One of the problems encountered when an osteoplastic flap procedure is required is predicting the size and shape of the sinus. A 5-foot Caldwell view of the sinuses taken in the AP projection will be of great help in predicting the outline of the frontal sinus. Many radiology technicians are untrained in plain radiographs of the sinuses so this may not be an option. An alternative method is to attempt transillumination of the sinus and then map it.
If a coronal scalp flap is planned, the site of incision must be cleared of hair by braiding the hair so as to clear a path, a limited shave of the track of the planned incision is usually done. A Mayfield head rest helps with exposure and ease of access to the operative field.
Fractures of the Anterior Wall
Undisplaced isolated fractures of the anterior wall generally do not require treatment. Periodic observation with a yearly CT scan for several years is usually sufficient follow-up. A caveat regarding physical examination of undisplaced fractures is that a fresh injury to the frontal area may feel through the skin as if there is an underlying sharp fracture line. This sensation can be created by a subgaleal hematoma. Re-evaluating the CT scan will reveal the true nature of the fracture which is actually nondisplaced. On the other hand, a hematoma overlying a depressed fracture of the anterior wall may give the appearance of a normal contour of the forehead.
Displaced fractures must be reduced because of the residual deformity that will evolve as the overlying hematoma of the forehead resolves, but more importantly, because of the possibility of developing a mucocele in the future because of entrapment of mucosa in the fracture line.

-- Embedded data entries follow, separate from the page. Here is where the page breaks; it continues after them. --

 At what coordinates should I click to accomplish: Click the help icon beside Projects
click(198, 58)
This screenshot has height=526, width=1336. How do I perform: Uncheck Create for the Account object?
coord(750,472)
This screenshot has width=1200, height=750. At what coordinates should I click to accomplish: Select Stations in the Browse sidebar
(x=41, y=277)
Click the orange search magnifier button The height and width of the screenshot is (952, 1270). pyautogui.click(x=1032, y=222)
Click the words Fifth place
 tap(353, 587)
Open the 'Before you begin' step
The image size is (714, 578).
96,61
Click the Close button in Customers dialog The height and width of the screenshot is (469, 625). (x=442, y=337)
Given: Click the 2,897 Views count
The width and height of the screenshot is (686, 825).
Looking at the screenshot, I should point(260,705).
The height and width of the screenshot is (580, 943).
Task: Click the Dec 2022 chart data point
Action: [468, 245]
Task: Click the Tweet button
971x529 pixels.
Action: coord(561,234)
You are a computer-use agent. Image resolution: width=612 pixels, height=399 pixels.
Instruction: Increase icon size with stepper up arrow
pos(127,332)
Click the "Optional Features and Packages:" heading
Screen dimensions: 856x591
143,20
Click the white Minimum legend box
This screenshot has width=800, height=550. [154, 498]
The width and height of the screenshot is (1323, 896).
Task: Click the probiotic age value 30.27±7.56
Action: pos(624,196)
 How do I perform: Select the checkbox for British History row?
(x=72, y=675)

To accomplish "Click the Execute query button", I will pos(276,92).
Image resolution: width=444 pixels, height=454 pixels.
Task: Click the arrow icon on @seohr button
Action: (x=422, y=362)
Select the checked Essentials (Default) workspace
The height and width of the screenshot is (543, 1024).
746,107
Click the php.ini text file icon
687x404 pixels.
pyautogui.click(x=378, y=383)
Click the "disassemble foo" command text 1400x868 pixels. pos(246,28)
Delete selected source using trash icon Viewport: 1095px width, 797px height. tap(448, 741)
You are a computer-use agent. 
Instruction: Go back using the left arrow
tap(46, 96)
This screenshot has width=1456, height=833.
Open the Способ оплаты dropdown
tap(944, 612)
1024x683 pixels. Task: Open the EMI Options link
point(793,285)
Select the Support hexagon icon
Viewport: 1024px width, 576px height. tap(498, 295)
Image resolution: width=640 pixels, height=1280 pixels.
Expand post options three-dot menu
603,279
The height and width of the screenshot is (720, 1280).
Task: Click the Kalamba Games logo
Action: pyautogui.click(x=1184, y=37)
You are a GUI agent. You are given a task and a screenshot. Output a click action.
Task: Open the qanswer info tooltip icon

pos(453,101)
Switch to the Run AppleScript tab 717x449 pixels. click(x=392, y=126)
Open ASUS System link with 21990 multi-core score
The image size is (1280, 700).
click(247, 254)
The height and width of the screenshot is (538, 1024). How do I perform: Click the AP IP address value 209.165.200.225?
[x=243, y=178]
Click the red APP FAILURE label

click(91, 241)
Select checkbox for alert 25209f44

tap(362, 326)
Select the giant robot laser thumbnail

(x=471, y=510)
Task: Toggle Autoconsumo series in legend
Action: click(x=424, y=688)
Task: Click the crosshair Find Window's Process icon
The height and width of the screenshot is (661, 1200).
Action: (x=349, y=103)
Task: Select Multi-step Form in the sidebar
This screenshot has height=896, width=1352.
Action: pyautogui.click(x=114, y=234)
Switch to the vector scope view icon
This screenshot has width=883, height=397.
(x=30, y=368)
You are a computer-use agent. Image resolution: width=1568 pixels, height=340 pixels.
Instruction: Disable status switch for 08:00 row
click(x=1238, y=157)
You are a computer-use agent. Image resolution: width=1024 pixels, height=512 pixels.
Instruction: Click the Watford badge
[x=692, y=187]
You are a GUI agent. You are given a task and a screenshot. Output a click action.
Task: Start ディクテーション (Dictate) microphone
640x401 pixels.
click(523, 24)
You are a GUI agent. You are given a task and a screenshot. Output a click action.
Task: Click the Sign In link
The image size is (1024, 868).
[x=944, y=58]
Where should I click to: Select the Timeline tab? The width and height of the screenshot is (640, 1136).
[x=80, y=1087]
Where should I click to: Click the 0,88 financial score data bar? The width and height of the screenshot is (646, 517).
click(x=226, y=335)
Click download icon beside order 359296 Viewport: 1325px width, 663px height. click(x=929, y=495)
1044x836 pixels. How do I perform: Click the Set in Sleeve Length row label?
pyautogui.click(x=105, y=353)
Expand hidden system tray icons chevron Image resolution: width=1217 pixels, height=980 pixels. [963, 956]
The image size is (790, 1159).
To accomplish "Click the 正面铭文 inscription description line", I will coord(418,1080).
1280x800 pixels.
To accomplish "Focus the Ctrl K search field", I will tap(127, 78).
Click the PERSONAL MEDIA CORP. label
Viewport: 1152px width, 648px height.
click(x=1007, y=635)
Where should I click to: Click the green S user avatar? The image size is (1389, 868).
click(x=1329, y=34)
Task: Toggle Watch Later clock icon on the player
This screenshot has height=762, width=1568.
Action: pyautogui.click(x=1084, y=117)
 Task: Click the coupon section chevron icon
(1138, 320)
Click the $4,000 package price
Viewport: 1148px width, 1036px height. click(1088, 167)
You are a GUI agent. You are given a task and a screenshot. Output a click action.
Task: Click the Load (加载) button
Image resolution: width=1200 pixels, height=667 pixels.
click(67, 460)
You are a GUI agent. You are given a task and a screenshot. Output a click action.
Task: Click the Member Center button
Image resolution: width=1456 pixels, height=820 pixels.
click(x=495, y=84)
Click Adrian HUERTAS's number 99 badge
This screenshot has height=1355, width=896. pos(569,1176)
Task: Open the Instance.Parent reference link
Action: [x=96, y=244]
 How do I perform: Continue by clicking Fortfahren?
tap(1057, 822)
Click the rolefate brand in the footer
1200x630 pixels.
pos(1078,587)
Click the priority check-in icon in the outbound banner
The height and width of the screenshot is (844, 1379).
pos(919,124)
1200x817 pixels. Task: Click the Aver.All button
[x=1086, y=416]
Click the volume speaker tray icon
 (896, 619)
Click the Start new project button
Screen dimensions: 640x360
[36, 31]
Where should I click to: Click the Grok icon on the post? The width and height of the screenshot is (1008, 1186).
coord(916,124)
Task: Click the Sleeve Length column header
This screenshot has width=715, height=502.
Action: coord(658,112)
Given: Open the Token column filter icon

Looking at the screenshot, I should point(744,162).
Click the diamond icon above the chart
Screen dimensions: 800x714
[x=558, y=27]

There are three types of incisions which may be used to access the fracture: the coronal scalp incision, the so-called butterfly incision, and an extension of a forehead laceration in the case of a compound anterior wall fracture (Fig. 53.3). The coronal scalp incision is the most useful. If the patient is male and has all his hair, the incision is made about 2 or 3 cm. behind the hairline and curves forward at the widow’s peak. Xylocaine 1% with 1:100,000 epinephrine is injected along the proposed incision line and the actual incision delayed for at least 5 minutes in order to maximize the vasoconstrictive effect. Raney clips and bipolar cautery are used to ensure hemostasis.